E85 is an alternative fuel composed of a high-level blend of ethanol and gasoline, typically containing up to 85% denatured ethanol by volume. This fuel blend is generally marketed as a performance option for enthusiasts or a cost-saving alternative at the pump. Whether E85 is detrimental to your engine depends entirely on the vehicle’s design, specifically if it is a designated Flex Fuel Vehicle (FFV) or a standard gasoline vehicle. E85 offers specific performance benefits but demands serious consideration regarding hardware compatibility and engine calibration before use.
Material Degradation in Non-Flex Fuel Engines
The high concentration of ethanol in E85 acts as a solvent and is hydroscopic, presenting a significant threat to fuel system components in non-Flex Fuel Vehicles. Ethanol readily attacks certain non-metallic materials, causing them to degrade, swell, or dissolve over time. Standard rubber hoses and elastomeric seals, particularly those made from materials like Nitrile Butadiene Rubber (NBR), are prone to internal breakdown when exposed to high ethanol concentrations. This degradation leads to a loss of sealing integrity at critical points, such as injector O-rings and fuel pump seals, which can result in leaks or catastrophic failure.
Beyond non-metallic components, ethanol can also corrode specific metal alloys, especially in the presence of water it absorbs from the atmosphere. Fuel pumps, fuel rails, and injectors in standard vehicles often contain aluminum, zinc, or brass elements that can be susceptible to corrosion or oxidation from the ethanol-water mixture. This corrosive action can introduce particulates into the fuel stream, which then clog fine-mesh filters and restrict the narrow passages within fuel injectors. Non-compatible internal components of the fuel pump can also wear prematurely, reducing fuel pressure and volume delivery, which creates a dangerously lean condition for the engine.
Power Output and Fuel Economy Changes
One of the primary motivations for using E85 is its significantly higher octane rating, which typically ranges from 100 to 105 RON. This high resistance to pre-ignition, or knock, allows engine tuners to safely increase cylinder pressure by advancing ignition timing and raising turbocharger or supercharger boost levels. The high latent heat of vaporization in ethanol also creates an intake charge cooling effect, which further increases air density in the cylinders and enhances combustion efficiency, especially in forced induction applications. This combination of higher octane and charge cooling is what permits substantial gains in engine output compared to standard gasoline.
The trade-off for this performance benefit is a corresponding reduction in fuel economy because E85 contains approximately 25% to 30% less energy per gallon than gasoline. To achieve the correct stoichiometric air-fuel ratio for combustion, the engine needs to inject a greater volume of E85 compared to gasoline. Specifically, running on E85 requires an increase in fuel volume delivery of roughly 30% to 40% to maintain a safe air-fuel ratio. This need for higher flow directly translates into a shorter driving range and a noticeable decrease in miles per gallon.

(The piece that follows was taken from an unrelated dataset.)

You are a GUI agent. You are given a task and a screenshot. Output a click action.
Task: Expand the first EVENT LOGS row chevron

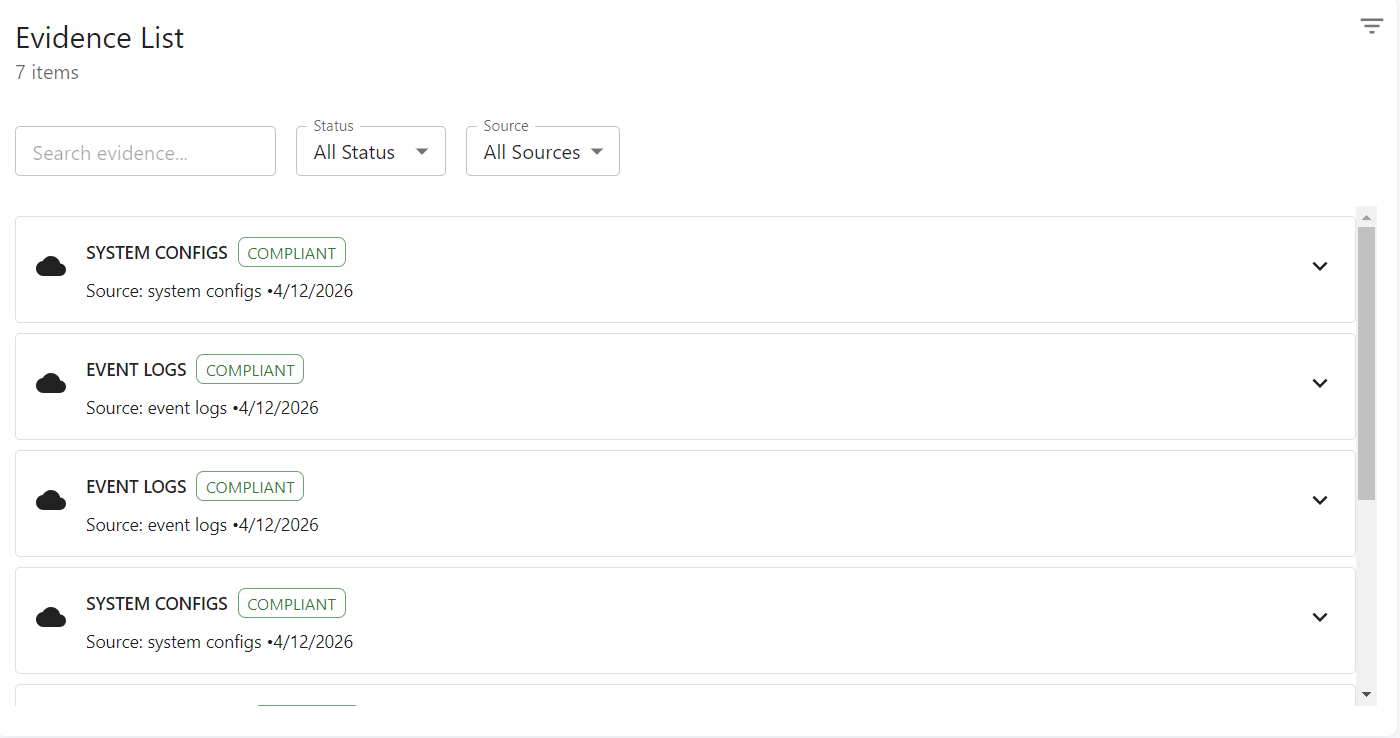point(1320,383)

Essential Upgrades for Safe E85 Operation
Safely running E85 in a vehicle not originally designed for it requires a complete overhaul of the fuel delivery system and engine management software. The initial hardware requirement is replacing or upgrading the fuel pump and fuel injectors, as the system must be capable of flowing 30% to 40% more volume than standard gasoline requires. High-flow fuel pumps are installed to maintain adequate fuel pressure at this increased volume, and larger injectors are necessary to physically deliver the required fuel mass into the combustion chamber.
All components that come into contact with the fuel, from the tank outlet to the injector, must be ethanol-compatible to prevent material degradation. This includes replacing standard rubber fuel lines with lines made from materials like PTFE or braided stainless steel, which are chemically resistant to high ethanol concentrations. The final and most complex requirement is software modification, which involves custom engine control unit (ECU) tuning. The ECU must be recalibrated to compensate for E85’s different stoichiometric ratio by commanding a longer injector pulse width, ensuring the engine does not run lean. Alternatively, a Flex Fuel sensor can be installed to constantly measure the actual ethanol content, allowing the ECU to dynamically adjust timing and fuel delivery on the fly for any blend of gasoline and E85.